Quote word for word the stretch of lines from the very first line through the line that contains "The image size is (490, 199). (x=453, y=6)", with both of those lines included.

[Listed records start]

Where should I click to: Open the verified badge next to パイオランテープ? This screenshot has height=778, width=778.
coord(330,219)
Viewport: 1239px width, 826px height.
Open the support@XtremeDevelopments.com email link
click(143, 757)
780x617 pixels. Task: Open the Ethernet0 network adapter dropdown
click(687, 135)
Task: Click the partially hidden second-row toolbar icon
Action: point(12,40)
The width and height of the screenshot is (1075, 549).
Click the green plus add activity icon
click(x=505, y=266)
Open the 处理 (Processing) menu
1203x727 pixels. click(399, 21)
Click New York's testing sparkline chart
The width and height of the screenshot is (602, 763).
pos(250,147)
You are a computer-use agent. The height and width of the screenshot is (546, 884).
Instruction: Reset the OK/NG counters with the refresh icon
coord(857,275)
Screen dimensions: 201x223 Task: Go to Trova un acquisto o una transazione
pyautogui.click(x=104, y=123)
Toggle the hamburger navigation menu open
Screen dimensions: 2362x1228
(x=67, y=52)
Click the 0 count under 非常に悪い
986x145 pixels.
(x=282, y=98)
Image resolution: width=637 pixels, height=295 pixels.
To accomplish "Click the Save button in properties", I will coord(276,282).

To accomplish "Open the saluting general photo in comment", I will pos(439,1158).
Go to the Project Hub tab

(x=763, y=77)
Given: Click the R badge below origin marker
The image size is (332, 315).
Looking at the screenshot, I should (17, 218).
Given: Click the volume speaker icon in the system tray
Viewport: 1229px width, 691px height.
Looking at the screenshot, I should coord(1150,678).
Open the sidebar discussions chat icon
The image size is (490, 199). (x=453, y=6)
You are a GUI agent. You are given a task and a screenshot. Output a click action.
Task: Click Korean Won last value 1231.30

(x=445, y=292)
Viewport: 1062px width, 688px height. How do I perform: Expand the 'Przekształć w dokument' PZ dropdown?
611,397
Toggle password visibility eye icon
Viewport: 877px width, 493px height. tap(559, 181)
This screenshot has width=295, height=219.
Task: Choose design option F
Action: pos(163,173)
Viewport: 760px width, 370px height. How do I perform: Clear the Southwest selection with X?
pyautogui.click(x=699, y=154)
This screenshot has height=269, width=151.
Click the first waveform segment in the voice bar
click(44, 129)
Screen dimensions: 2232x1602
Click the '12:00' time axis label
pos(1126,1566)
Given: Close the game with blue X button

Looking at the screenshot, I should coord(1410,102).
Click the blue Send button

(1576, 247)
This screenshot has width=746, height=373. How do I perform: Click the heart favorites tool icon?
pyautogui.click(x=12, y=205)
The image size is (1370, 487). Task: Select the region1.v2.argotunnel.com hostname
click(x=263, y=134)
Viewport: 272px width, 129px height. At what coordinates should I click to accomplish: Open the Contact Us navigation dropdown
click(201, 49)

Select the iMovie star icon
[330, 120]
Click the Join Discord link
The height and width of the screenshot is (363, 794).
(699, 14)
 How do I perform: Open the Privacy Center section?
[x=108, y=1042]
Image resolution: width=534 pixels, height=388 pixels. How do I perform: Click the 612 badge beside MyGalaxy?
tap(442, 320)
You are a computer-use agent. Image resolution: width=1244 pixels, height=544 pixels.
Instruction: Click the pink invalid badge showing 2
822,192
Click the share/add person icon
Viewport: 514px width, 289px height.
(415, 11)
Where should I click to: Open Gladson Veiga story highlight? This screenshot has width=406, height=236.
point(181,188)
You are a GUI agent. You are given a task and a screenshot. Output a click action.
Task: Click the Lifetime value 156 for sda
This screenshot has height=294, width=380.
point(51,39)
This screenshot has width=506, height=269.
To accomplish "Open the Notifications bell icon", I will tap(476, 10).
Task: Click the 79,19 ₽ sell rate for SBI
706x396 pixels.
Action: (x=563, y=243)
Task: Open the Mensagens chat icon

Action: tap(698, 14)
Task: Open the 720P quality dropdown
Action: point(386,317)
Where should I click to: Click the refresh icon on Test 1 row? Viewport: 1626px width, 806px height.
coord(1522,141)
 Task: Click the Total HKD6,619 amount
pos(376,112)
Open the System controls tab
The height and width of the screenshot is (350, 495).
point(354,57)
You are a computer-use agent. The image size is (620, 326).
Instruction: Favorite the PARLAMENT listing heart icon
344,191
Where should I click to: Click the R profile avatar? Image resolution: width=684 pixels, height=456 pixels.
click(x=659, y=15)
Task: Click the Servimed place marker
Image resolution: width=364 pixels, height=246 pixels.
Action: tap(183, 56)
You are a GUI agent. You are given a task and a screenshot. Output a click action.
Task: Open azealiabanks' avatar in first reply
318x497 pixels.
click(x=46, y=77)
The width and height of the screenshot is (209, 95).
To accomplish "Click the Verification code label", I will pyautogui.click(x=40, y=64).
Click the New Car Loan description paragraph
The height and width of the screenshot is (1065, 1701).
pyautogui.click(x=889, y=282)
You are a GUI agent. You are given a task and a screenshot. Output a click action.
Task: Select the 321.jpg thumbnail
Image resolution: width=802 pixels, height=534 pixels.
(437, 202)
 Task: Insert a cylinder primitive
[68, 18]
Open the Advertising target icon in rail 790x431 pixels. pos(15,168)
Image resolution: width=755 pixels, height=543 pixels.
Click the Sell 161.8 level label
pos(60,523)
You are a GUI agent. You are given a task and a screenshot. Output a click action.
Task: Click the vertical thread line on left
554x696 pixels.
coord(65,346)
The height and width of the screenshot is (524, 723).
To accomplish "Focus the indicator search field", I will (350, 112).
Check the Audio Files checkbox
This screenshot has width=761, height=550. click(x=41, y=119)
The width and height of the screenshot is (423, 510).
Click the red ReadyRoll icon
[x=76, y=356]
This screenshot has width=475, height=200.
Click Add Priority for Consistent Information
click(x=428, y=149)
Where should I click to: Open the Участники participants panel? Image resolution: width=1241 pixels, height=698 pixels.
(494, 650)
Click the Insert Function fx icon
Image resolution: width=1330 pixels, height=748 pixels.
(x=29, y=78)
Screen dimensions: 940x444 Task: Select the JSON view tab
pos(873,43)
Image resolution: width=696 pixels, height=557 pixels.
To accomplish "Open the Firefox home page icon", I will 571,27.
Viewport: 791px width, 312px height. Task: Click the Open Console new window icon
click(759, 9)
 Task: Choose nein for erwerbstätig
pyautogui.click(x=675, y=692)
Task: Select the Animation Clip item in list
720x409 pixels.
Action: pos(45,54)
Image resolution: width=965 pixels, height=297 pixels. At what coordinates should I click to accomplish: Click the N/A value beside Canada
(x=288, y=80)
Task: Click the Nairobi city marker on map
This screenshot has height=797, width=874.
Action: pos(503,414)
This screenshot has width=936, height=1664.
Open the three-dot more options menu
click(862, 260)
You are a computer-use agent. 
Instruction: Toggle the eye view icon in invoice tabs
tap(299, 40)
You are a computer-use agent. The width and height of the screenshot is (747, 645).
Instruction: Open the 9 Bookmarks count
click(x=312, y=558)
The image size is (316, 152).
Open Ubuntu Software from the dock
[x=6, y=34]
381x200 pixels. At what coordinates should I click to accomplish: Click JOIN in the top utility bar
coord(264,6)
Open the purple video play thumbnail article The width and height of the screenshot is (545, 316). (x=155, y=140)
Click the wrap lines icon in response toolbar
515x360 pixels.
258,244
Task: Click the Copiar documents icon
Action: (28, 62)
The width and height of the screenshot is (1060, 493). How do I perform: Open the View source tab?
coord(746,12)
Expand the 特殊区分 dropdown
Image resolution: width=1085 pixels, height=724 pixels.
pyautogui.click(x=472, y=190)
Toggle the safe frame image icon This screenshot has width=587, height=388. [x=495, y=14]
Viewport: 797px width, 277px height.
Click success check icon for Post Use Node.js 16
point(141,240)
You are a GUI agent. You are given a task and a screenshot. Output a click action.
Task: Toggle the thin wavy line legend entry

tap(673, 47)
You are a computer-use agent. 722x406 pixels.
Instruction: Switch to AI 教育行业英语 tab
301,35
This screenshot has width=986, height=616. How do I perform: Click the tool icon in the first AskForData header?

[Listed records end]

[Response to this exercise]
Where should I click to: Open the verified badge next to パイオランテープ? This screenshot has height=778, width=778.
coord(330,219)
Viewport: 1239px width, 826px height.
Open the support@XtremeDevelopments.com email link
click(143, 757)
780x617 pixels. Task: Open the Ethernet0 network adapter dropdown
click(687, 135)
Task: Click the partially hidden second-row toolbar icon
Action: point(12,40)
The width and height of the screenshot is (1075, 549).
Click the green plus add activity icon
click(x=505, y=266)
Open the 处理 (Processing) menu
1203x727 pixels. click(399, 21)
Click New York's testing sparkline chart
The width and height of the screenshot is (602, 763).
pos(250,147)
You are a computer-use agent. The height and width of the screenshot is (546, 884).
Instruction: Reset the OK/NG counters with the refresh icon
coord(857,275)
Screen dimensions: 201x223 Task: Go to Trova un acquisto o una transazione
pyautogui.click(x=104, y=123)
Toggle the hamburger navigation menu open
Screen dimensions: 2362x1228
(x=67, y=52)
Click the 0 count under 非常に悪い
986x145 pixels.
(x=282, y=98)
Image resolution: width=637 pixels, height=295 pixels.
To accomplish "Click the Save button in properties", I will coord(276,282).

To accomplish "Open the saluting general photo in comment", I will pos(439,1158).
Go to the Project Hub tab

(x=763, y=77)
Given: Click the R badge below origin marker
The image size is (332, 315).
Looking at the screenshot, I should (17, 218).
Given: Click the volume speaker icon in the system tray
Viewport: 1229px width, 691px height.
Looking at the screenshot, I should coord(1150,678).
Open the sidebar discussions chat icon
The image size is (490, 199). (x=453, y=6)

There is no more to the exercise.